The substance is not considered to be bioaccumulative.

 

Kinetic Estimates of the BCFK for Bluegill

 

Tissue Type

Nominal Exposure (μg/L)

Uptake Rate Constant (k1, Day-1)1

Depuration Rate Constant (k2, Day-1)1

Kinetic Bioconcentration Factor (BCFK) 2

Estimated Time to Reach 95% Steady State (Days)2

Edible

3.5

47.1

0.168

281

17.9

Non-edible

3.5

303.9

0.414

733

7.2

Whole fish

3.5

174.4

0.338

516

8.9

Edible

35

188.4

0.607

311

4.9

Non-edible

35

629.2

0.811

776

3.7

Whole fish

35

418.8

0.750

559

4.0

 

QSAR derivation, using recognized tools

·       BCF model (CAESAR) (version 2.1.11)

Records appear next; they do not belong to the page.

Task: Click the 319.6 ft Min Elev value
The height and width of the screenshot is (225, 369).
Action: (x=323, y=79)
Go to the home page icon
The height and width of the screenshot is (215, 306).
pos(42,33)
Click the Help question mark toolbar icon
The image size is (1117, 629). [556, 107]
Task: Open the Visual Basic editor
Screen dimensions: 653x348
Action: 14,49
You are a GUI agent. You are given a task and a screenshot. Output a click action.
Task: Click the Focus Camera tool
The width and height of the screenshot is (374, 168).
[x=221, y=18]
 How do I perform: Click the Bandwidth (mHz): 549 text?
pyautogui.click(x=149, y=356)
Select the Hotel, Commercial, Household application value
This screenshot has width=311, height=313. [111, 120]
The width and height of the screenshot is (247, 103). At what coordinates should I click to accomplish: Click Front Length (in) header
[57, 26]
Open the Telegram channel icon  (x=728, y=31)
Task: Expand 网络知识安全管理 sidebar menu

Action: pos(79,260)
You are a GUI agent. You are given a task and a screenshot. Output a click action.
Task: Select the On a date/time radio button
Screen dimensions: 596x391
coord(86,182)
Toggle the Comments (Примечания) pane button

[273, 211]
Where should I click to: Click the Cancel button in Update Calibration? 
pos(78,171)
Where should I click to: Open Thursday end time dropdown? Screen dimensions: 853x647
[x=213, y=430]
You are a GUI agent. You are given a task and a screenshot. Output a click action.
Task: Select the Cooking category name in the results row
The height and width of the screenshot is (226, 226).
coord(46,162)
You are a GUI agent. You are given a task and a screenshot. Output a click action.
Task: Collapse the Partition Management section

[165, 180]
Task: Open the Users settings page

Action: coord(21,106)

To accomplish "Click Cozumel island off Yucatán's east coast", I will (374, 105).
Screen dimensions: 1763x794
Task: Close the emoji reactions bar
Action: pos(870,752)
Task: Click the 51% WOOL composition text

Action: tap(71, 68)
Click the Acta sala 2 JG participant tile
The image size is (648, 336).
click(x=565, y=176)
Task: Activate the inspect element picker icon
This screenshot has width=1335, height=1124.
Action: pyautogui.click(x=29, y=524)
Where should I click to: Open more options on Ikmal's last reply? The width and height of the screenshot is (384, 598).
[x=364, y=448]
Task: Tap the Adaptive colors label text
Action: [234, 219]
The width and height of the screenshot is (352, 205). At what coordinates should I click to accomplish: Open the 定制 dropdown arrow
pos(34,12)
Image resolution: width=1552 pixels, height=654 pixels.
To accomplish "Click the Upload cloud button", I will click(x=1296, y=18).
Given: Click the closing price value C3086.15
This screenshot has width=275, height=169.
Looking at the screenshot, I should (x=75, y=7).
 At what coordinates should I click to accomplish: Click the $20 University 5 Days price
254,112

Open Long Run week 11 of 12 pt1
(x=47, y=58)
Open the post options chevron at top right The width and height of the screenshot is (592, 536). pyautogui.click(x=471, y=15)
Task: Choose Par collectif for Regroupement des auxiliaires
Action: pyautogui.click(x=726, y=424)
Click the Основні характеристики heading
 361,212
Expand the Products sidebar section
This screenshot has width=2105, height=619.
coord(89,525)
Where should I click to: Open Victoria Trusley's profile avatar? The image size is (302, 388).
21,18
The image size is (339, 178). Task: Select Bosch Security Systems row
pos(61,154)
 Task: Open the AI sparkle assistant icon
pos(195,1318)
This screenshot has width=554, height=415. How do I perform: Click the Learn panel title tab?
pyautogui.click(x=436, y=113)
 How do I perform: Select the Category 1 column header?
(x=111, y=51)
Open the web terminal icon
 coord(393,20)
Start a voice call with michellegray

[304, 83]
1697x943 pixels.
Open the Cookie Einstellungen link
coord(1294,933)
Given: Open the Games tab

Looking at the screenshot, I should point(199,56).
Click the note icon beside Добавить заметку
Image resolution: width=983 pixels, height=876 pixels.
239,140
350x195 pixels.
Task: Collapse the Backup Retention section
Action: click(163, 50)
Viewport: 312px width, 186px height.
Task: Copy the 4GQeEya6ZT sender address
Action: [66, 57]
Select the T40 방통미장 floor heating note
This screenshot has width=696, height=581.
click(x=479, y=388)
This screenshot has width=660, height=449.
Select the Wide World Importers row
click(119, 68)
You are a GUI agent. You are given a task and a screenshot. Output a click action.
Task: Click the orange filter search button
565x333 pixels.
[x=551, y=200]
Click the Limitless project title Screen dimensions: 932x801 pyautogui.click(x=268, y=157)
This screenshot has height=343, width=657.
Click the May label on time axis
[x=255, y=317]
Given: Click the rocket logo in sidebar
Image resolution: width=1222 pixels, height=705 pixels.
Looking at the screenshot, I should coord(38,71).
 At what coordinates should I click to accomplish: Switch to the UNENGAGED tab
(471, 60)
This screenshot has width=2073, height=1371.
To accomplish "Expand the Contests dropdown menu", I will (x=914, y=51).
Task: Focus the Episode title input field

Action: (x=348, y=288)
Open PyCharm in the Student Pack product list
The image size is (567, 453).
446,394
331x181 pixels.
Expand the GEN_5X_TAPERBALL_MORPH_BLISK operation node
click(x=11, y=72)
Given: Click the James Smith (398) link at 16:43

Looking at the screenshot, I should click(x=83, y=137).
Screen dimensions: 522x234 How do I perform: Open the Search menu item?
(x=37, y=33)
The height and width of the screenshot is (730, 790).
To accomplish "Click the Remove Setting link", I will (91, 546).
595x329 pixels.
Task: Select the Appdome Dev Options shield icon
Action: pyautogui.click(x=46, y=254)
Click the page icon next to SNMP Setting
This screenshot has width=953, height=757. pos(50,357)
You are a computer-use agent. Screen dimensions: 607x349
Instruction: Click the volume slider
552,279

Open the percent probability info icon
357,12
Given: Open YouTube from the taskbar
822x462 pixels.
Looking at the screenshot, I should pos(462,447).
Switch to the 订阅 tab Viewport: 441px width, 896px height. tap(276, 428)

·       BCF model (Meylan) (version 1.0.0)

·       BCF Read-Across (version 1.0.0)

·       US EPA On-Line EPI Suite™v4.0 model BCFBAF

 

It is understood that Annex  XI, section  1.3  allows  adaptation of the standard testing requirements by making use of (Q)SAR only if the following conditions are met:

 

(i) results are derived from   a  (Q)SAR  model  whose  scientific validity has  been  established,

(ii) the substance falls within the applicability domain of the (Q)SAR model,

(iii) results are adequate for the purpose of classification and labelling and/or risk assessment, and

(iv) adequate and  reliable documentation of  the  applied method is  provided.

 

 Within the four models used, the conditions (i) through (iv) are considered to be met. As the substance has some 4096 potential structures, an assessment of 50 of these, taken at random, was undertaken. The structures assessed were deemed to mainly fall within the applicability domain of the model, and this is demonstrated within the relevant QPRF’s. The models are recognized, and are referenced within ECHA’s own guidance and/or have relevant QMRF’s which are also detailed.

 

As a result, the QSAR’s conducted all generally agree with each other that the substance is not bioaccumulative.

 

Whilst this mean result is presented as only a general indication, this supports the overall conclusion that the substance is not considered to be bioaccumulative. The substance is not considered to be “bioaccumulative” or “very bioaccumulative” on the basis of the available data.